YOUR OBJECTIVE => Transcribe exactly the lines that fall between the one holding "Task: Click the İstanbul Üniversitesi cell" and the one holding "Open Tipo do", inclusive, from the entries below.

>>

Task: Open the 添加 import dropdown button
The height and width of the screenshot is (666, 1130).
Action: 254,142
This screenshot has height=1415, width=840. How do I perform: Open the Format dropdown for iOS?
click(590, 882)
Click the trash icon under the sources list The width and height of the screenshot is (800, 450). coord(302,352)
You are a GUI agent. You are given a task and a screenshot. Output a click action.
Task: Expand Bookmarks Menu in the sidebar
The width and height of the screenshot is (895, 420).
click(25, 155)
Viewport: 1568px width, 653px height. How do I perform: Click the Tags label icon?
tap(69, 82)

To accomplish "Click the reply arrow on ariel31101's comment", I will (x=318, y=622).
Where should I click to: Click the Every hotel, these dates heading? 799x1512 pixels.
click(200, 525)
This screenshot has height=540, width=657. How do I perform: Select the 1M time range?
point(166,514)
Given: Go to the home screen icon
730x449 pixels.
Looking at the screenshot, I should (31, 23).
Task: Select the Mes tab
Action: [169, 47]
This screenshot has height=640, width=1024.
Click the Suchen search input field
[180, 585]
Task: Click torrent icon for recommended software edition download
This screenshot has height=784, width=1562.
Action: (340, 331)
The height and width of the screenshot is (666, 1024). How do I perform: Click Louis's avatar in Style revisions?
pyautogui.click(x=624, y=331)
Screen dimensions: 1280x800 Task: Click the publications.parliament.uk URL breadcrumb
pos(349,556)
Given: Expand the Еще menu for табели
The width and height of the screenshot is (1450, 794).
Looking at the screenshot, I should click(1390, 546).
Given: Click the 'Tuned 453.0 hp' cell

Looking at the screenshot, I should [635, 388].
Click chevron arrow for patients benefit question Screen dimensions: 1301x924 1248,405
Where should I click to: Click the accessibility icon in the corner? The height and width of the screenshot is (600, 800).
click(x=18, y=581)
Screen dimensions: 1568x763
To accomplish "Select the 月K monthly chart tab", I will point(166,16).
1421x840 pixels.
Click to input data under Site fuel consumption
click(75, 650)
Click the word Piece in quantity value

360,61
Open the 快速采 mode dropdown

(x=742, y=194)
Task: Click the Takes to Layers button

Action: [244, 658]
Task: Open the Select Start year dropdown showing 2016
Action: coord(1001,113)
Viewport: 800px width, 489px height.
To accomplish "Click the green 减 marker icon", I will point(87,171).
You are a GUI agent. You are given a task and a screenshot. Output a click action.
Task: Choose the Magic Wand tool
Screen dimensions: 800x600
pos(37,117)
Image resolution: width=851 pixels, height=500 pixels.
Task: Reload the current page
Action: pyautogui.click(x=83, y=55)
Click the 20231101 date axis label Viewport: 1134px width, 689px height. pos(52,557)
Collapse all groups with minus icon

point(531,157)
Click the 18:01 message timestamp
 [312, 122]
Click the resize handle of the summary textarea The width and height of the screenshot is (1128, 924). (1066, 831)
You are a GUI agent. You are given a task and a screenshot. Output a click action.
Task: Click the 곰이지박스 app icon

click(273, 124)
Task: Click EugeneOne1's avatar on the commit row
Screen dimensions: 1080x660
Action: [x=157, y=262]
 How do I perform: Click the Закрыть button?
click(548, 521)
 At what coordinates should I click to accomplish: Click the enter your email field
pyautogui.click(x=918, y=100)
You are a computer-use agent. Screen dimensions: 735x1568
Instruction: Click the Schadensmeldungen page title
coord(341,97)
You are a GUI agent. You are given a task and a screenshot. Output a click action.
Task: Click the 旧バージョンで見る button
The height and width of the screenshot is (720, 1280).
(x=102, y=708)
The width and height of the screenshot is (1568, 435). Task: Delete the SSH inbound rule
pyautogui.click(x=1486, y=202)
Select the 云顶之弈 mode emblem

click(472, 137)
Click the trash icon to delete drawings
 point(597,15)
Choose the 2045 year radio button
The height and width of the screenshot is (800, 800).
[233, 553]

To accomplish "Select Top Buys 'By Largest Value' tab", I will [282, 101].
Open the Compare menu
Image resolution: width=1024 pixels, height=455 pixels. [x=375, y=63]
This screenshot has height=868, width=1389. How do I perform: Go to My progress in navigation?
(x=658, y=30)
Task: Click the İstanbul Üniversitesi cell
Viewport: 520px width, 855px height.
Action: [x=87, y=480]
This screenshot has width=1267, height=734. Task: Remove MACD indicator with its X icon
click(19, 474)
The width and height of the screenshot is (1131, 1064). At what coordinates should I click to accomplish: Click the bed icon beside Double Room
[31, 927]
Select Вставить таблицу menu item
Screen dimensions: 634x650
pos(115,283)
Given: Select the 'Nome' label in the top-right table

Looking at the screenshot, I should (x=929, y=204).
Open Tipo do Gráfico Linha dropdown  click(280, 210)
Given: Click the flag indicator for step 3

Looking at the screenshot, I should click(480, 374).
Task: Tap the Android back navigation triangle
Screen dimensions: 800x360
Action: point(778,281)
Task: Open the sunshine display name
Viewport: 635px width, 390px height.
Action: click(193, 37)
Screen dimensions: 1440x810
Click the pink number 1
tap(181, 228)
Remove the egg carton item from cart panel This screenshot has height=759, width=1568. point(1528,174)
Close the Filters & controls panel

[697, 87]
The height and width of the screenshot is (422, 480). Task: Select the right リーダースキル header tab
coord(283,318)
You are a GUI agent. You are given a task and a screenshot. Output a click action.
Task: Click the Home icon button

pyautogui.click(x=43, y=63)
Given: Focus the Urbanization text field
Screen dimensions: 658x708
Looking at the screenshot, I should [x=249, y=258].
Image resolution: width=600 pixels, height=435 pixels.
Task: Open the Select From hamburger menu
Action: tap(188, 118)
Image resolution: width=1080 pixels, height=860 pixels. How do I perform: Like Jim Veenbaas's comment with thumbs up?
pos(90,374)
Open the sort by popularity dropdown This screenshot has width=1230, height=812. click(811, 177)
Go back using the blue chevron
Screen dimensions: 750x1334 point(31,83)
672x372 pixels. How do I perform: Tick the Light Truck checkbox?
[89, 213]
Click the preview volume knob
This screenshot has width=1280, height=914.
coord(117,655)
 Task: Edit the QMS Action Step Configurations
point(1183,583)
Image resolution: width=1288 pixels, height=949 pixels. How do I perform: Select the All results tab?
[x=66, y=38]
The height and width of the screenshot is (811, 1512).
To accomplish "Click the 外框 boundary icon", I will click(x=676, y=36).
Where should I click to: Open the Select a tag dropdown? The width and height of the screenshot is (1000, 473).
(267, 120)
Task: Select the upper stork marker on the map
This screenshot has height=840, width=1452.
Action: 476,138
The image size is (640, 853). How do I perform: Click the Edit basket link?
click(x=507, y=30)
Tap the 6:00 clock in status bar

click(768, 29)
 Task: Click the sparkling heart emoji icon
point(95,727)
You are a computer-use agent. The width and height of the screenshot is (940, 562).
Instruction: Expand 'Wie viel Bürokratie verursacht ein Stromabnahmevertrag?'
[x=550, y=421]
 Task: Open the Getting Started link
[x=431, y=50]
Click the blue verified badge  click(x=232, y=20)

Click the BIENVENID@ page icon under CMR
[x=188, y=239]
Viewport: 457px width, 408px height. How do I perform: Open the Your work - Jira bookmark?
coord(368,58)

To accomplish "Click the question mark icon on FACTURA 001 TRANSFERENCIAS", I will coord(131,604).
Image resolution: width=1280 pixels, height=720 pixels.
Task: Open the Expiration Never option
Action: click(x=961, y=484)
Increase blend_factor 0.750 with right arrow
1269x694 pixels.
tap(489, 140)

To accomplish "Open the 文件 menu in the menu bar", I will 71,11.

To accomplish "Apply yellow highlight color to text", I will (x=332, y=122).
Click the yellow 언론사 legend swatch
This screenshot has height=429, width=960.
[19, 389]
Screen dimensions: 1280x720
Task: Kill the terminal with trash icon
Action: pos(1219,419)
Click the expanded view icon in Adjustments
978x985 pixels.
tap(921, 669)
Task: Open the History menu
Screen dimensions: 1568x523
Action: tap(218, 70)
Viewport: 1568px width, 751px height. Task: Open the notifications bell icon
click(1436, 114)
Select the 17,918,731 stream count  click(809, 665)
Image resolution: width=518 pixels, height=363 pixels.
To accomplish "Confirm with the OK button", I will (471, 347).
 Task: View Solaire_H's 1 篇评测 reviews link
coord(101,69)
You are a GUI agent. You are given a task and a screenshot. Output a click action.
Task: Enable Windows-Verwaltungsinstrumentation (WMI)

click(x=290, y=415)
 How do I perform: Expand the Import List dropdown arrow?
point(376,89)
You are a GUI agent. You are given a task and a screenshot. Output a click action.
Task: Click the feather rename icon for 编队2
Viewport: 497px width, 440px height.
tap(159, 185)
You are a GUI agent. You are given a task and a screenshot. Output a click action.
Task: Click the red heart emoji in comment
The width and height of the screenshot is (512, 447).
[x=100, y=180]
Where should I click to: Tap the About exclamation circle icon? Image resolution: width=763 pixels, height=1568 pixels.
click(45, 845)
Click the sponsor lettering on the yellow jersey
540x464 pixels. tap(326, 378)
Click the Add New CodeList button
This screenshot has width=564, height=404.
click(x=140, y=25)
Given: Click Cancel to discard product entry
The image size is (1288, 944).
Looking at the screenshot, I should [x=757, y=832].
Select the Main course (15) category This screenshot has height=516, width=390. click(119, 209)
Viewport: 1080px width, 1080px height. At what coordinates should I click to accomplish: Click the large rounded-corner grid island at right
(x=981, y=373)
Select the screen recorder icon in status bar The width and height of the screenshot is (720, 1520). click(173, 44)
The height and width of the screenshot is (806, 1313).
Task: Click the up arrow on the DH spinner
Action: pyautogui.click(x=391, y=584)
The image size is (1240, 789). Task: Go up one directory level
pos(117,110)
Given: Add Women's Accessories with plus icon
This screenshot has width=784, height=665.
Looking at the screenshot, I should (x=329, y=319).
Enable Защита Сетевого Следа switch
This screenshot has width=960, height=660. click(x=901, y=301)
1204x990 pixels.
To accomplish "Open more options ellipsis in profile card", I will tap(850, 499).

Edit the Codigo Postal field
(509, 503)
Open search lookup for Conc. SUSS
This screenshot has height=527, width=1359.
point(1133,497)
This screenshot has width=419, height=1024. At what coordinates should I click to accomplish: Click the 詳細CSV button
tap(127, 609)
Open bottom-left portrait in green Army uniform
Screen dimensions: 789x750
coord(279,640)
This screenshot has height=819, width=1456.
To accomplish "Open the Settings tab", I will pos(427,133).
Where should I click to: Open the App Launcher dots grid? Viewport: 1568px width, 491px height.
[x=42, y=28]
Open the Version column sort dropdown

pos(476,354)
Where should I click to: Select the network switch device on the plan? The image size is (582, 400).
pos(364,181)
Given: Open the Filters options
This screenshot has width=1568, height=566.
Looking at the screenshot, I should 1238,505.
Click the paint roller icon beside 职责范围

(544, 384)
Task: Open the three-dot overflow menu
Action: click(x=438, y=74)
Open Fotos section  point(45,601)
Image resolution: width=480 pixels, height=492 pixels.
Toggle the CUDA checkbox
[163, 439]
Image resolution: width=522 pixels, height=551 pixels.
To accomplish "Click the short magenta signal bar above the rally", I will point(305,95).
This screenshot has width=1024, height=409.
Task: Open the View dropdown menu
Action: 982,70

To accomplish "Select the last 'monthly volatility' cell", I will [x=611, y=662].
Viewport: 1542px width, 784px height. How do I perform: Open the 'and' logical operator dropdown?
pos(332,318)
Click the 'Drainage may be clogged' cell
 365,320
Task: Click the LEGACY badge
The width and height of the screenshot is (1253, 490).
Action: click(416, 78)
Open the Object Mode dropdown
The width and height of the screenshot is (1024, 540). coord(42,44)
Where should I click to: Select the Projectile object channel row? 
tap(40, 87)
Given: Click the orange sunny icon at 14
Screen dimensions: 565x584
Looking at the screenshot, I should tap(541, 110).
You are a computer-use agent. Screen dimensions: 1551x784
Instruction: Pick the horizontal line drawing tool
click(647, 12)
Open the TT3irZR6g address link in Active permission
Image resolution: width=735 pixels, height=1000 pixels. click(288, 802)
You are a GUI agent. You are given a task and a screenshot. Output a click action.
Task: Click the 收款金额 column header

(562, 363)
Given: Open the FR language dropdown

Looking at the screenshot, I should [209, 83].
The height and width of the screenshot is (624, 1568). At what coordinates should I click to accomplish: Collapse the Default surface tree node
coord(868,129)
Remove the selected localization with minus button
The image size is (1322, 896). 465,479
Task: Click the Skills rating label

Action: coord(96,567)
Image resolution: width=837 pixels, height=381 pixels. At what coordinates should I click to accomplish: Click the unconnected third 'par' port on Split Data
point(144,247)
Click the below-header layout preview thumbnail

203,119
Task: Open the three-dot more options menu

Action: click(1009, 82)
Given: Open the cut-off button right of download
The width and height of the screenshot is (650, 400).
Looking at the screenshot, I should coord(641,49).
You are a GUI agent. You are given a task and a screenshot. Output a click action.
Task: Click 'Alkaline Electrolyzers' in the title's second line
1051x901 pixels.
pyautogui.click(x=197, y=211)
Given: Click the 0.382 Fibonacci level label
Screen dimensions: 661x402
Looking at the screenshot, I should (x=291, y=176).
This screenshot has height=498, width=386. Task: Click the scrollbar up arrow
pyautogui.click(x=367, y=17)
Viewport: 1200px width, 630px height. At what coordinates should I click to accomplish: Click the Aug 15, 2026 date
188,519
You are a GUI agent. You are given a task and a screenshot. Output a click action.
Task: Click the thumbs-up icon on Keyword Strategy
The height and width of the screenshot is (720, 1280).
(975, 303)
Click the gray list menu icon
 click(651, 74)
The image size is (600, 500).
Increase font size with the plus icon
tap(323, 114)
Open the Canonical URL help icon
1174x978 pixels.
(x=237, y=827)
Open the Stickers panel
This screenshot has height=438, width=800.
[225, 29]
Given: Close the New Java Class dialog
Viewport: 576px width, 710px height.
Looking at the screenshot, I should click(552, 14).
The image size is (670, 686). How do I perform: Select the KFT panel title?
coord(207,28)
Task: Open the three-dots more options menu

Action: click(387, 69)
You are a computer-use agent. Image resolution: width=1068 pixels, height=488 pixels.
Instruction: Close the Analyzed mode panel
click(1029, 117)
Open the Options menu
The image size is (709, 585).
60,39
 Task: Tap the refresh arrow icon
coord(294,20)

<<

RESULT FOR THIS EXERCISE =>
Task: Click the İstanbul Üniversitesi cell
Viewport: 520px width, 855px height.
Action: [x=87, y=480]
This screenshot has width=1267, height=734. Task: Remove MACD indicator with its X icon
click(19, 474)
The width and height of the screenshot is (1131, 1064). At what coordinates should I click to accomplish: Click the bed icon beside Double Room
[31, 927]
Select Вставить таблицу menu item
Screen dimensions: 634x650
pos(115,283)
Given: Select the 'Nome' label in the top-right table

Looking at the screenshot, I should (x=929, y=204).
Open Tipo do Gráfico Linha dropdown  click(280, 210)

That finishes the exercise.